Über Dieter Nuhr habe ich mich ja schon vor vielen Jahren mal in einem Artikel ausgelassen, und seitdem ist das mit dem auch echt nicht besser geworden. Was auch nicht verwunderlich ist, wenn man sich den Rechtsrutsch in unserer Gesellschaft in den letzten Jahren anschaut. Nun hat Nuhr aber kürzlich einen Kalauer gerissen, der ihm reichlich Kritik eingebracht hat.

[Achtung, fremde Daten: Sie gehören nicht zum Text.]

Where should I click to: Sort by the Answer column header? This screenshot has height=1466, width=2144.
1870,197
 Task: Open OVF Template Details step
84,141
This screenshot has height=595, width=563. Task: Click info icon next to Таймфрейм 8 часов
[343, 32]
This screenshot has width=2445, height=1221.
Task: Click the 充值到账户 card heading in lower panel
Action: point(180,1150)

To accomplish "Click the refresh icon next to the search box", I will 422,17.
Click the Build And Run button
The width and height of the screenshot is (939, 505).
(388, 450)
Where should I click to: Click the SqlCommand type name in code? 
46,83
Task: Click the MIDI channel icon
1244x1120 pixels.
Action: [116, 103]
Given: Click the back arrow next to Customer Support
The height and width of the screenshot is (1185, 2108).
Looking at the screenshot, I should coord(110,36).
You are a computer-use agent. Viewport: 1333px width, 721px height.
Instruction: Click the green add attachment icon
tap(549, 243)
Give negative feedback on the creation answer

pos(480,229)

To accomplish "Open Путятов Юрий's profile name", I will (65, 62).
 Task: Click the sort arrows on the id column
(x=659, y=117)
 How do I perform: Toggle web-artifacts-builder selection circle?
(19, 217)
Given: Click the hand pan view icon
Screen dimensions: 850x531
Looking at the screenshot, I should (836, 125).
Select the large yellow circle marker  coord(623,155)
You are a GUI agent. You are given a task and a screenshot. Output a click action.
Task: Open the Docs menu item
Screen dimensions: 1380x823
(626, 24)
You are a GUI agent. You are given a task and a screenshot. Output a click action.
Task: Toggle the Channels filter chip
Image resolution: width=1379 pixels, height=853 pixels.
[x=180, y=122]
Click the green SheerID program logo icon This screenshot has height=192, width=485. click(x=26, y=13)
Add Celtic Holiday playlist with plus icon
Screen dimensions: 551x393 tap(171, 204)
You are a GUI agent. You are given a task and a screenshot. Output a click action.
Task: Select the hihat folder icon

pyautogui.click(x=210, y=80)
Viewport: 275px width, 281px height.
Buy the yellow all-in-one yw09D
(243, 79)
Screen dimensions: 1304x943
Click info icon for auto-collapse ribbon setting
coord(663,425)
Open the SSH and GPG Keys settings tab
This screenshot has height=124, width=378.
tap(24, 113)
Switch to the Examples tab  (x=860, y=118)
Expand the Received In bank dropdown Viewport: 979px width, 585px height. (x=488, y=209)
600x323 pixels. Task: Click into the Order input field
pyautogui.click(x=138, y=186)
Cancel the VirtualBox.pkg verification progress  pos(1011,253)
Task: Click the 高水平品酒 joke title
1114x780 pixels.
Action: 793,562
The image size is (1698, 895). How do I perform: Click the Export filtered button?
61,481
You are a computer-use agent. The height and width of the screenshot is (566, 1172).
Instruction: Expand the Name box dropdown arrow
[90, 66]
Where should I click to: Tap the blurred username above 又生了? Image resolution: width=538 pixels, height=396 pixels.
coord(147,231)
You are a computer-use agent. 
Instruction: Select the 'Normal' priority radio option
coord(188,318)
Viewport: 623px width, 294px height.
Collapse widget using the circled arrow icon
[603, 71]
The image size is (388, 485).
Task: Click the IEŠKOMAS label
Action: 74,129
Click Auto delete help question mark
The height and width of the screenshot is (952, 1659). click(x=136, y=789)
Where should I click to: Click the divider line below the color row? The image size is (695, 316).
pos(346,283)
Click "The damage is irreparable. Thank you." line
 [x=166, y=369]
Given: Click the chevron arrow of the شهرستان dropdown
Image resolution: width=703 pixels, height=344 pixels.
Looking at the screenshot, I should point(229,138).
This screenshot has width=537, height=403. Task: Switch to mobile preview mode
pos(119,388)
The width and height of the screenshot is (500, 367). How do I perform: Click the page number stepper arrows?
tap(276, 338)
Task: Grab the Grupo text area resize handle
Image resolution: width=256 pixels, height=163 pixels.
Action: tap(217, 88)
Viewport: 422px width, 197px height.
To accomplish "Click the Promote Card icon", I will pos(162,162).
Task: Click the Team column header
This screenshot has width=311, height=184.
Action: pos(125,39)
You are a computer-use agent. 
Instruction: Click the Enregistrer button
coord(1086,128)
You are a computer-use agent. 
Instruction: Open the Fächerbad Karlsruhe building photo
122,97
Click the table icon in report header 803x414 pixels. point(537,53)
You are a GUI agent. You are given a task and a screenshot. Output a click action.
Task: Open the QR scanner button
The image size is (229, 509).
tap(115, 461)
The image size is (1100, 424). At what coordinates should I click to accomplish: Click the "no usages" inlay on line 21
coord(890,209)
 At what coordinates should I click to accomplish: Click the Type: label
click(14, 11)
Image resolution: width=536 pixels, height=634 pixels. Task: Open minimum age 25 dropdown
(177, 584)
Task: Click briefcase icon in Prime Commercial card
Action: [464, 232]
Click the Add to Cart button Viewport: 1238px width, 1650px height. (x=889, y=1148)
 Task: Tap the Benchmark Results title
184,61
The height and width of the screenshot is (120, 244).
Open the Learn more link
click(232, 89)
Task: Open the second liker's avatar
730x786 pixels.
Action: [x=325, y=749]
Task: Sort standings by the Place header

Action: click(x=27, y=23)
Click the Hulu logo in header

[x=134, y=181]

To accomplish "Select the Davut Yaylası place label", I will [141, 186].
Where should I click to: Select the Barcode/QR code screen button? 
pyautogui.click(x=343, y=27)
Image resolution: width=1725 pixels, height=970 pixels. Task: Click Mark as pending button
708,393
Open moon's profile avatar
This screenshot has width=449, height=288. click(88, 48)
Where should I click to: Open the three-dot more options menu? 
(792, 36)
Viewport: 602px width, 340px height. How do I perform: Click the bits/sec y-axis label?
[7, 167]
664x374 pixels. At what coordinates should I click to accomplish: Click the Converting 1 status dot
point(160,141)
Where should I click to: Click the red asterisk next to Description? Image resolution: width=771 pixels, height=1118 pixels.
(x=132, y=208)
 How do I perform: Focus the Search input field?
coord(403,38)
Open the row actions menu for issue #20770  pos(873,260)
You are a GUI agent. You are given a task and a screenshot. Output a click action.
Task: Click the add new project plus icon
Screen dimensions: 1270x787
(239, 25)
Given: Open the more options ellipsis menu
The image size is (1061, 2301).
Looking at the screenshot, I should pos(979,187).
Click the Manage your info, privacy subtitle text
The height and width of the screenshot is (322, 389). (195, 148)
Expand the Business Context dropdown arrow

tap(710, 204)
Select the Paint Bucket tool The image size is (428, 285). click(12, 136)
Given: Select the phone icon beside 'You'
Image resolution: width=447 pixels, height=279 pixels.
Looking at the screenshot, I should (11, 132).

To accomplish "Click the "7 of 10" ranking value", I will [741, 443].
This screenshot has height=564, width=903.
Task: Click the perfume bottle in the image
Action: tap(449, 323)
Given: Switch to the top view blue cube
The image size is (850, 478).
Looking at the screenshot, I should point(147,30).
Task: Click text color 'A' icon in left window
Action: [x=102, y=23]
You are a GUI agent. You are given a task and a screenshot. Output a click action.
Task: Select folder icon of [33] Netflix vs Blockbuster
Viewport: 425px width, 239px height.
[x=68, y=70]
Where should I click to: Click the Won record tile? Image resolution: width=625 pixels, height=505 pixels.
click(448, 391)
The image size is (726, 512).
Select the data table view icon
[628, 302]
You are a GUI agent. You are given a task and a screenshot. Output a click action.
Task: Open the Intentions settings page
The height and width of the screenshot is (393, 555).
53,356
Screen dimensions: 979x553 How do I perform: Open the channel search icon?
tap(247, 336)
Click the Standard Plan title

In seiner Show „Nuhr XXL“ in der ARD, die damit mal wieder als öffentlich-rechtlicher Sender dazu beiträgt, ewiggestrige, rassistische und frauenfeindliche Narrative unters Volk zu bringen, machte er sich über Femizide lustig:

Es gibt etwa 300 bis 350 Frauenmorde jedes Jahr, und bitte, natürlich sind das 300 bis 350 zu viel, das ist doch keine Frage. Aber es gibt in Deutschland zig Millionen Männer. Die Wahrscheinlichkeit, in einer Beziehung auf einen Frauenmörder zu treffen, ist praktisch null. Zur Sicherheit wäre es nicht schlecht, wenn man den Partner vor dem Geschlechtsverkehr vielleicht einfach erst mal kennenlernt.

Reichlich geschmacklos, selbst für den Volkskasper aller BILD-Leser, AfD-Jünger und alten weißen Männer, oder?

Insofern finde ich die Reaktionen darauf, die Nuhr eine üble Täter-Opfer-Umkehr vorwerfen, auch sehr nachvollziehbar. Denn nichts anderes macht er hier, indem er behauptet, Frauen müssten die Männer, mit denen sie Sex haben, eben einfach nur besser kennenlernen, dann würde sich das mit den Femiziden quasi schon von allein erledigen. Dass viele Femizide von langjährigen Partnern verübt werden und nicht nur nach One-Night-Stands – geschenkt! Die Realität ficht einen Dieter Nuhr doch nicht an, wenn er meint, ein paar billige Lacher aus seiner Bubble einstreichen zu können.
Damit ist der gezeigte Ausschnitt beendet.